Every modern monitoring product will have some capabilities to leverage thresholds of some sort to automatically raise alerts when critical metrics pass a value that indicates something of concern may be occurring, such as a performance slowdown, resource constraint, or availability issue. Enterprise grade products and native cloud monitoring (e.g., Microsoft Azure Monitor used with services such as AVD) will usually include options to use both static and dynamic thresholds and occasionally combine them. This article will explain the differences between these strategies including the benefits of combining static and dynamic thresholds to reduce false positives and alert storms whilst implementing automatic anomaly detection.Static Thresholds
Static thresholds are fixed values that represent the limits of acceptable performance. For example, a server with more than 95% CPU utilization is likely to have a problem. In general though, threshold configuration requires expertise; whilst server CPU usage is a widely well-understood metric, many admins would struggle to produce a similar number on the spot to act as a threshold for a metric such as “Blob success end-to-end latency (Seconds)” on an Azure storage disk. Beyond the need for significant domain-knowledge to set up thresholds on most metrics, static metrics simply are not suitable for measures that vary with time or with server.
Tuning and manually setting-up static monitoring thresholds is a significant challenge for IT teams and laborious, requiring significant on-going attention for maintenance.
In a large enterprise, a monitoring tool that provides visibility into the different network, server, and application tiers can collect millions of metrics. Having to set thresholds manually for every single metric is a very time-consuming, monotonous exercise. As a result, enterprises end up spending a lot of time and money having consultants tune thresholds manually and most adopt technologies that include dynamic thresholding capabilities.Dynamic Thresholds
Most enterprise and cloud monitoring solutions acknowledge the limitations of static thresholds by implementing machine learning technology and including an AIOps (Artificial Intelligence for IT Operations) engine capable of learning about the normal behavior of systems over multiple timeframes. This means that normal is understood with the context of time-of-day, day-of-the-week, monthly and seasonal variations.
Once the real usage of a system has been established, this type of auto-baselining learns what is normal and dynamic thresholds can be applied e.g., raise an alert if the bandwidth used by a server exceeds 200% of normal usage.
A dynamic system should learn that a high CPU load during a nightly backup is normal, but that 80% CPU utilization on the same server on a mid-week morning is abnormal. When such tuning is automatic, an IT monitoring strategy can include thousands of thresholds, even ones that change over time to follow business cycles or vary between similar components e.g., web servers serving different applications. Dynamic thresholds are ideal for metrics which are time variant such as number of requests to a web server, the workload on a database server etc.
The benefits of dynamic thresholding leveraging AIOps (Artificial Intelligence for IT Operations) technologies is that millions of data points can be ingested and automatically adjusted to maintain thousands and thousands of metric thresholds providing coverage way beyond what a human IT team could maintain or manage.
Whilst AIOps based monitoring tools can process millions of datapoints to automatically define large numbers of thresholds automatically, in practice many still require significant manual configuration. For example, within Microsoft Azure Monitor, whilst the actual value of the metric thresholds will be calculated within the product based on past learned behavior the administrator needs to configure each metrics and many associated parameters (see Figure 1), such as alert severity, granularity of sampling (over how long a time period is an anomaly is considered significant) and sensitivity (is a deviation of 20% or 200% from normal considered reportable).
Those looking to configure alerts for AVD and other Microsoft technologies using Azure Monitor may like to read this guide to setting up alerts for Azure Monitor, see: Azure Virtual Desktop Monitoring.
For those wanting to avoid the overhead of configuring dynamic thresholds, solutions such as
eG Enterprise integrate the automatic deployment and setting of key thresholds for every one of its domain-aware components. Once deployed auto-tuning or manual-tuning can be further used to tweak the system to any exceptional needs.

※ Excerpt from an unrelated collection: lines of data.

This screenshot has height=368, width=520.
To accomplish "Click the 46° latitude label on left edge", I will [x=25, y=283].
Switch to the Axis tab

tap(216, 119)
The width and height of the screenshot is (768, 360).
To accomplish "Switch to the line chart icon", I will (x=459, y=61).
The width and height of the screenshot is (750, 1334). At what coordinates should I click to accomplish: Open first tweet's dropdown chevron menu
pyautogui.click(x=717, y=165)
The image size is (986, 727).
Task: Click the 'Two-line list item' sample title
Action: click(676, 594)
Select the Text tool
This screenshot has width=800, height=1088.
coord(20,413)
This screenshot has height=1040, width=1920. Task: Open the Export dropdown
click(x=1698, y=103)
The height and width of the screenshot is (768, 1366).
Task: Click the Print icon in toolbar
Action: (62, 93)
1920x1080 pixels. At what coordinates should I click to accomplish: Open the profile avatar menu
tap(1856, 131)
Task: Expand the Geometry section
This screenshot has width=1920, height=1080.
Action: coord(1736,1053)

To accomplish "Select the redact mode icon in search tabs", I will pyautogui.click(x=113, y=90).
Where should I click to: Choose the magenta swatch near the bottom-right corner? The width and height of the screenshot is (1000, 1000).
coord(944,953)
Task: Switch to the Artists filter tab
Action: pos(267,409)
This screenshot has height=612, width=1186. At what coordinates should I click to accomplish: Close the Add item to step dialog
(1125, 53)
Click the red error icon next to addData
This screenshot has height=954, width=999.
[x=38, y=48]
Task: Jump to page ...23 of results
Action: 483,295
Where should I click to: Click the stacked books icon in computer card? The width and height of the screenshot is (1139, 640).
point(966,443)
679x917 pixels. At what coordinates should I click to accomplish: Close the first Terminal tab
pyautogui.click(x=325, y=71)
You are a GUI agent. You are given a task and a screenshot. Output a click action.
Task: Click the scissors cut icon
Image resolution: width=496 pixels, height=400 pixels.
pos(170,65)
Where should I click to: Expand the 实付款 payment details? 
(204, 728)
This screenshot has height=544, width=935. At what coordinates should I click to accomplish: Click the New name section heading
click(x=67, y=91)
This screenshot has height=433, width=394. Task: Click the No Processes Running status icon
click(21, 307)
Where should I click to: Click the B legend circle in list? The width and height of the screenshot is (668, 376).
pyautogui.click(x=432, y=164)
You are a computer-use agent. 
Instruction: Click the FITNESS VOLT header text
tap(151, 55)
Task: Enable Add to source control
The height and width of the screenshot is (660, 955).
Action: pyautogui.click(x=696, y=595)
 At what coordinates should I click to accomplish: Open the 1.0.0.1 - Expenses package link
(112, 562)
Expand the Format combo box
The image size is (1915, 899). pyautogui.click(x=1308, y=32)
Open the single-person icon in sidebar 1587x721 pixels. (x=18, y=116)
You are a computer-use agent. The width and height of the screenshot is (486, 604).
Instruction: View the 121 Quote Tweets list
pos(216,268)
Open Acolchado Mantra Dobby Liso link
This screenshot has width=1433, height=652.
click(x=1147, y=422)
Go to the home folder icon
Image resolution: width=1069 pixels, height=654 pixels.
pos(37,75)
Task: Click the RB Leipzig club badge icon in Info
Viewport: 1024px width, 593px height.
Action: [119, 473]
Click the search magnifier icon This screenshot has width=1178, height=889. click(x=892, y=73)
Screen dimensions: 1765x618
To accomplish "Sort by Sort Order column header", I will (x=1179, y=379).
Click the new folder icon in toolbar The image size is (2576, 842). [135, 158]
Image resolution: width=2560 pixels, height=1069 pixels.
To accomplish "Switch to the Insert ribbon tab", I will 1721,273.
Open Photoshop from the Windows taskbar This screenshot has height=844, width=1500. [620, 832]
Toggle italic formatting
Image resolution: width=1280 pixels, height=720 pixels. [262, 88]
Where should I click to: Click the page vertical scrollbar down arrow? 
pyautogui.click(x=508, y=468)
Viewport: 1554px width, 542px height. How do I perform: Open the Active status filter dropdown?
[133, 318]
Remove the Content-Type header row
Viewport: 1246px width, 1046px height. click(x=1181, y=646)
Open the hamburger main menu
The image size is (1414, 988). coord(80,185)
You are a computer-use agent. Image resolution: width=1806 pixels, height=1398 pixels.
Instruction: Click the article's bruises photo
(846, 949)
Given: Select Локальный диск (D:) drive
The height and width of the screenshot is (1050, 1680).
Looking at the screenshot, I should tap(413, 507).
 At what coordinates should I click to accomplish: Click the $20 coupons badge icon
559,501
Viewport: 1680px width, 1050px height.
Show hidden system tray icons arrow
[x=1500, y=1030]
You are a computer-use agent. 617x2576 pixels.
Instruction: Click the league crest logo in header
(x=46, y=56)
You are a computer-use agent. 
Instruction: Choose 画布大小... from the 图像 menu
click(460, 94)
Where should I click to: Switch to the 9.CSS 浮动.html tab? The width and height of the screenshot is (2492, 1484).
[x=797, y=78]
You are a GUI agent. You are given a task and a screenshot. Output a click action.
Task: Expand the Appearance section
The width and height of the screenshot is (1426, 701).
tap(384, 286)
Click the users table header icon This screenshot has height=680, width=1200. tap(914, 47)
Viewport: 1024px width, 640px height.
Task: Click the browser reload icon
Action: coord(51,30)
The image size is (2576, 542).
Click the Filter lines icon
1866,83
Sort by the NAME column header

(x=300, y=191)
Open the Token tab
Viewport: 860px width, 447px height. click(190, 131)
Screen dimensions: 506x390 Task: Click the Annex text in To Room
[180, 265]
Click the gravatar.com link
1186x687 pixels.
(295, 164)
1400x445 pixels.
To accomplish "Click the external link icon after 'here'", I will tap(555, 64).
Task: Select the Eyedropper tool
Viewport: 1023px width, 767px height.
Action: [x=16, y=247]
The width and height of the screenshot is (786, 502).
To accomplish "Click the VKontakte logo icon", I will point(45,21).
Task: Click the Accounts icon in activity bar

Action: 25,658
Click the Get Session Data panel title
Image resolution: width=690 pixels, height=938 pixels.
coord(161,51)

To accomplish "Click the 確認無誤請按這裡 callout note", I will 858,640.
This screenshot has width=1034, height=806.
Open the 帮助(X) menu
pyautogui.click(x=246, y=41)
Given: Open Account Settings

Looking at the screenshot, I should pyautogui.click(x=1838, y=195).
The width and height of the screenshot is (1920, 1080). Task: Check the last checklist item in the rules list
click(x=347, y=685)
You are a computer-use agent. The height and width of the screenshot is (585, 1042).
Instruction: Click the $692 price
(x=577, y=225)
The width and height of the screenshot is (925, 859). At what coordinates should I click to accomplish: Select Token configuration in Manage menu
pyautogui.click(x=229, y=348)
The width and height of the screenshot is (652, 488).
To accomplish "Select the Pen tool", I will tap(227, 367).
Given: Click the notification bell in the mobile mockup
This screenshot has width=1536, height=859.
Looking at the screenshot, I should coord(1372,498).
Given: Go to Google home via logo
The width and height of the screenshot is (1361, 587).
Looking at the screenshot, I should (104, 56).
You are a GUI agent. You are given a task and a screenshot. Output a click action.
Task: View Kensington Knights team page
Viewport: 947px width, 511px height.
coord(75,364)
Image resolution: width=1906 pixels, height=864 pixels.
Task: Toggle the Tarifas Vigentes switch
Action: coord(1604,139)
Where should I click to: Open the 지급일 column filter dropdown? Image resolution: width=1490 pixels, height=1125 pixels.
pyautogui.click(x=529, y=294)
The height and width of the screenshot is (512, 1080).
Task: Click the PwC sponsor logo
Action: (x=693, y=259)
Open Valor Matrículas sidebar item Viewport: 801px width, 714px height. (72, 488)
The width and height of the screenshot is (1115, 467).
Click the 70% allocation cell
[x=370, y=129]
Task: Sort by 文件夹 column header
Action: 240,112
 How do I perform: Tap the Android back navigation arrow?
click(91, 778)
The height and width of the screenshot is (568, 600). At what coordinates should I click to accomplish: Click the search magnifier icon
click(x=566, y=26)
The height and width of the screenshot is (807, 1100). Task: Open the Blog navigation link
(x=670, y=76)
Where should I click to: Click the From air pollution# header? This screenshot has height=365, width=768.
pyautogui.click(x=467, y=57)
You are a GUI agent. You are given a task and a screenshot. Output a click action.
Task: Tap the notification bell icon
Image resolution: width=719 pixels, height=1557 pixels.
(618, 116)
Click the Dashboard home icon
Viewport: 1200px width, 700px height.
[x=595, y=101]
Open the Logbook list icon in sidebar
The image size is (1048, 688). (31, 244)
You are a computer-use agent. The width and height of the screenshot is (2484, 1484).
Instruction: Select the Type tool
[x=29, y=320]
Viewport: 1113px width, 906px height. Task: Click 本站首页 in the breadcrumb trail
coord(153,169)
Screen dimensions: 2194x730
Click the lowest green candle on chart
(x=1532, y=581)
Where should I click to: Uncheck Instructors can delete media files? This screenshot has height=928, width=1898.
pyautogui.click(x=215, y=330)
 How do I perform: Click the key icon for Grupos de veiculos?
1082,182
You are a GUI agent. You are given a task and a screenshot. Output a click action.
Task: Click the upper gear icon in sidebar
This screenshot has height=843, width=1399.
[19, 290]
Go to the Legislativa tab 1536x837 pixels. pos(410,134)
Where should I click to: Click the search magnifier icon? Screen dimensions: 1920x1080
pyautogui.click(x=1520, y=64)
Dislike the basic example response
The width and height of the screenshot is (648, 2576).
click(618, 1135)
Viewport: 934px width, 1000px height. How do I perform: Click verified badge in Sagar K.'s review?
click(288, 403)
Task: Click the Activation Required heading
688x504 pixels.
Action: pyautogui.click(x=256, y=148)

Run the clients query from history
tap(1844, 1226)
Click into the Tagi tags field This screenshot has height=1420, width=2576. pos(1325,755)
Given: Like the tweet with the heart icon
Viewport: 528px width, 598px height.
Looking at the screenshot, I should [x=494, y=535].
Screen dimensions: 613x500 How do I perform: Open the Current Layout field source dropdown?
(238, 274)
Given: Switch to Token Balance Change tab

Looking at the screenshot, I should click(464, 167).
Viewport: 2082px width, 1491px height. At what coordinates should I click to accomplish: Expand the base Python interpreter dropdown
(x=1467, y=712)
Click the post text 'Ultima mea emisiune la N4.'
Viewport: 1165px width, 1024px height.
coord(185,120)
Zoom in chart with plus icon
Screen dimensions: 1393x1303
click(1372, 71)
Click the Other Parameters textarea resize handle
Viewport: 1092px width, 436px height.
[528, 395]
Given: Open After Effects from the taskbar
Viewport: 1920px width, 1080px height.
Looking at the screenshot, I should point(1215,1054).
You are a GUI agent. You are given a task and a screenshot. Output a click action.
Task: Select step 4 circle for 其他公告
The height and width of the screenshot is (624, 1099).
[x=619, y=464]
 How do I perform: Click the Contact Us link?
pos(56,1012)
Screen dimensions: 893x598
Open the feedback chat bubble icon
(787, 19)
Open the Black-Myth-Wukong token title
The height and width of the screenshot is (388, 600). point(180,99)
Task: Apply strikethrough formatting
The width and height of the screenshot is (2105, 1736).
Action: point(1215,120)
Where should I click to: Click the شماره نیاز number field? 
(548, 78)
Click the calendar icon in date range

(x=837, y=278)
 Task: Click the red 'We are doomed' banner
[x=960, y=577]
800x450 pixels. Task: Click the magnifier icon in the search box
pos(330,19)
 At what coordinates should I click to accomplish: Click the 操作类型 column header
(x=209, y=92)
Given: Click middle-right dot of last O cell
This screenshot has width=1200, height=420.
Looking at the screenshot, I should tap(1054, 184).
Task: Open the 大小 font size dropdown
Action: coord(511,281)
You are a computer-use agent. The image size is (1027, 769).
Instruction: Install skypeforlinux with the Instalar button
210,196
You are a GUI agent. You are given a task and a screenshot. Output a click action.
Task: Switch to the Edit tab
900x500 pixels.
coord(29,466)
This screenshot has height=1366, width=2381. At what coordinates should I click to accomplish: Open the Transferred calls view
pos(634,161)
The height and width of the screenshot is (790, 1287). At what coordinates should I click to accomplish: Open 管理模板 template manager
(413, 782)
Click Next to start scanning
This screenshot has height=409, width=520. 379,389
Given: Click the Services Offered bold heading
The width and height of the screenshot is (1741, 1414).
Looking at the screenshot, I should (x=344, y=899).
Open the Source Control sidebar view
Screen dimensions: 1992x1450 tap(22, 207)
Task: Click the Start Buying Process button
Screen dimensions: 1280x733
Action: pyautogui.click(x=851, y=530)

Dynamic thresholds are a key component of anomaly detection and proactive monitoring strategies needed for MSPs (Managed Service Providers) to meet formal criteria within frameworks such as the AWS MSP Partner Program Validation Audit Checklist – to learn more about, please see: What is Proactive Monitoring and Why it is Important.
With a system that automates deployment and configuration, IT organizations can implement proactive monitoring by monitoring far more than % of CPU or bandwidth used. There are many IT metrics that can provide early warning indicators of problems and performance degradations long before systems fail or real users encounter problems that impact their work, if caught early actual performance or availability issues can be averted. Such metrics include:
Dynamic thresholds though do have some problems, TechTarget editor Alistair Cooke covers these in an excellent article in which he summarizes that – “Dynamic thresholds are not as intelligent as people”. Some of the problems include:
Automatically determined dynamic thresholds are ideal for metrics that are time variant. Often, the same metric may vary significantly from one server to another and from time to time. Consider a staging environment with a Citrix server. Typically, there is no load on the Citrix server and the automatic threshold is set accordingly. When someone logs in, the threshold will be breached, and an alert may be raised by the system. This is a false alert because one user logging in does not signify a situation of interest to an IT manager. This scenario shows that while automatic thresholding reduces the effort involved in configuring the monitoring tool (because IT managers do not have to configure thresholds for every metric and server), it does not eliminate false alerts.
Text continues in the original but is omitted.